Untermench -
However, the specific term "Untermensch" was likely influenced by American eugenicist Lothrop Stoddard. In his 1922 book, The Revolt Against Civilization: The Menace of the Under-Man , Stoddard argued that modern civilization was being threatened by "under-men" who were biologically incapable of maintaining it. Nazi ideologues, particularly Alfred Rosenberg, adopted this "Under-man" concept, translating it to Untermensch to provide a "scientific" veneer to their xenophobia. Nazi Ideology and Racial Hierarchy
The concept of Untermensch played a significant role in the Holocaust, facilitating the systematic persecution and extermination of millions of people. The consequences of this ideology are still felt today, with ongoing debates about racism, xenophobia, and the importance of human rights. untermench
This paper is intended for academic use and historical education. The author condemns all forms of racial dehumanization and genocide denial. Nazi Ideology and Racial Hierarchy The concept of
The classification of millions as Untermenschen led directly to the most horrific crimes of the Nazi regime: The author condemns all forms of racial dehumanization
Crucially, the Nazis appropriated Friedrich Nietzsche’s concept of the Übermensch (Overman) from Thus Spoke Zarathustra (1883). For Nietzsche, the Übermensch was a creative, self-overcoming individual who transcended petty morality—not a racial type. The Nazis inverted this into a racial hierarchy, positing the Aryan as the Übermensch and all others—especially Jews and Slavs—as the biological opposite: the Untermensch . Nietzsche’s sister Elisabeth Förster-Nietzsche, a fervent nationalist and anti-Semite, abetted this distortion after her brother’s mental collapse.

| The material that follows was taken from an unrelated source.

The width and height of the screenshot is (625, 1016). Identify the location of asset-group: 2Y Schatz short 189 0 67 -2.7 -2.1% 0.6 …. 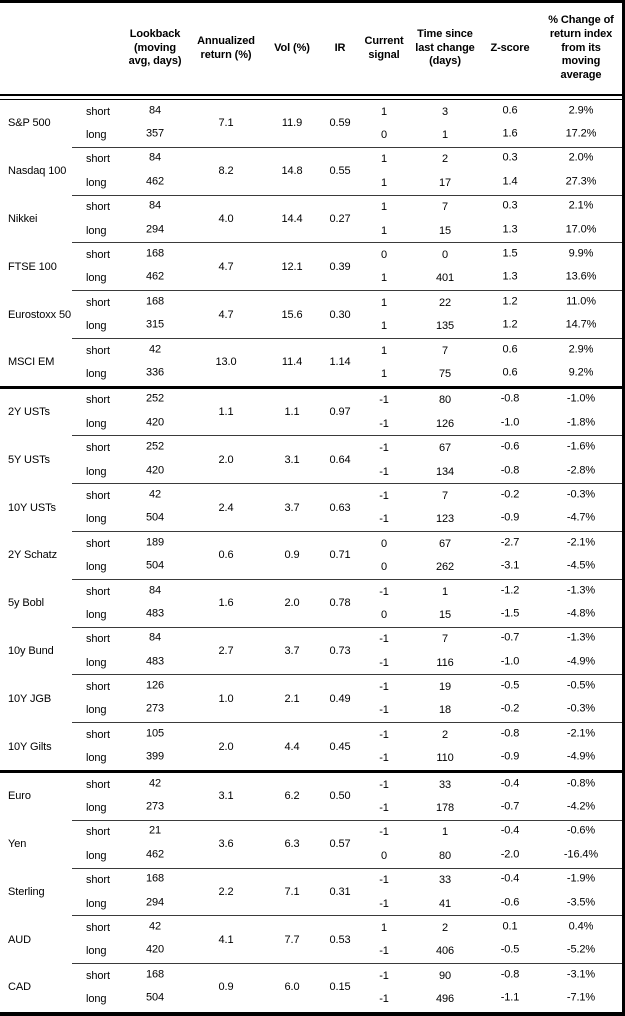
(311, 556).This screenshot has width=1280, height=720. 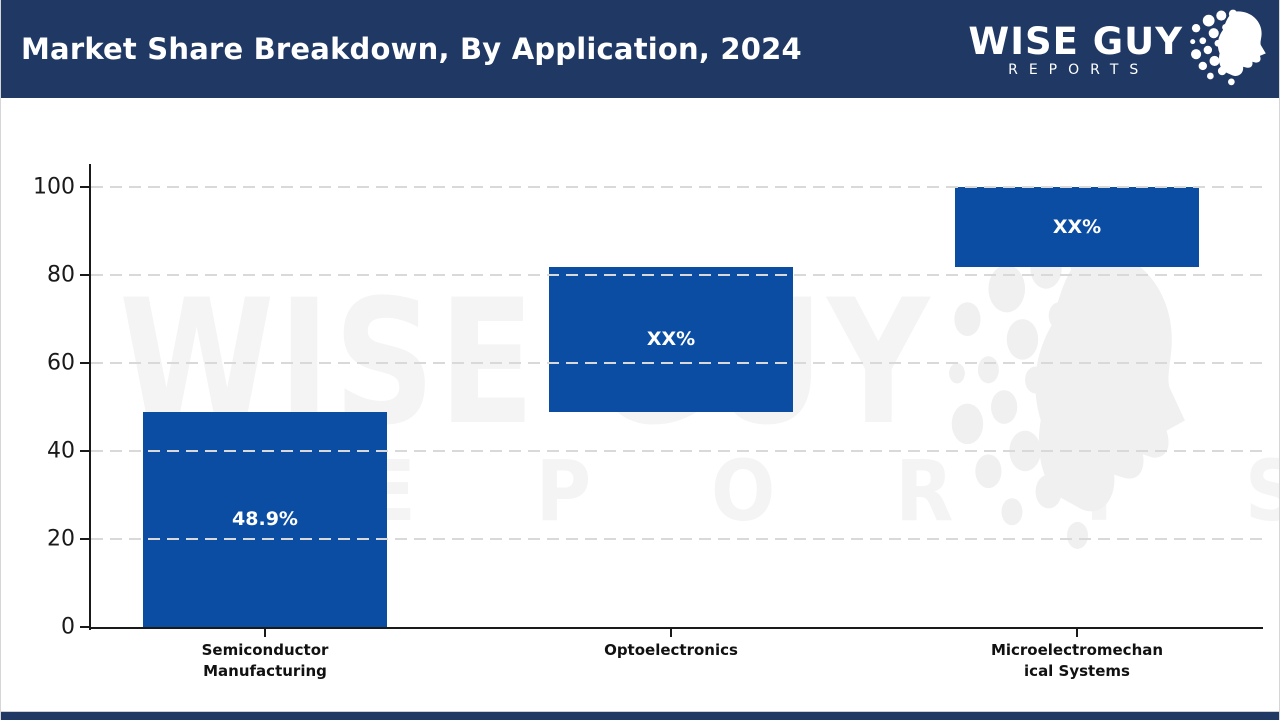 I want to click on logo-text: WISE GUY REPORTS, so click(x=1076, y=48).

In September 1941, the Reichsführer-SS Heinrich Himmler issued a directive to SS officers regarding the treatment of captured Soviet political commissars and Jews. He reminded them that the enemy belonged to a category of being so fundamentally different from Germans that normal rules of war—indeed, normal rules of human interaction—did not apply. That category was the Untermensch . Within the machinery of Nazi ideology, this single noun enabled a moral revolution: it transformed genocide into hygiene, slavery into order, and mass murder into a defensive measure against biological contamination.

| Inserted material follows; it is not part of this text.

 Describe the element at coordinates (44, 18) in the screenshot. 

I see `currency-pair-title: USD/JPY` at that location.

The Nazi state deployed Untermensch across all media. In print, Der Stürmer regularly featured cartoons of Jews with ape-like features, overlaid with captions like “The Subhuman’s Dream: The German Maiden.” In radio and film, newsreels described the Eastern Front as a battle between Kulturmenschen (cultural humans) and Untermenschen . The 1943 film Die Frontschau (Front Show) showed dead Soviet soldiers with voiceover commentary: “These are not human corpses. These are the remains of subhumans.”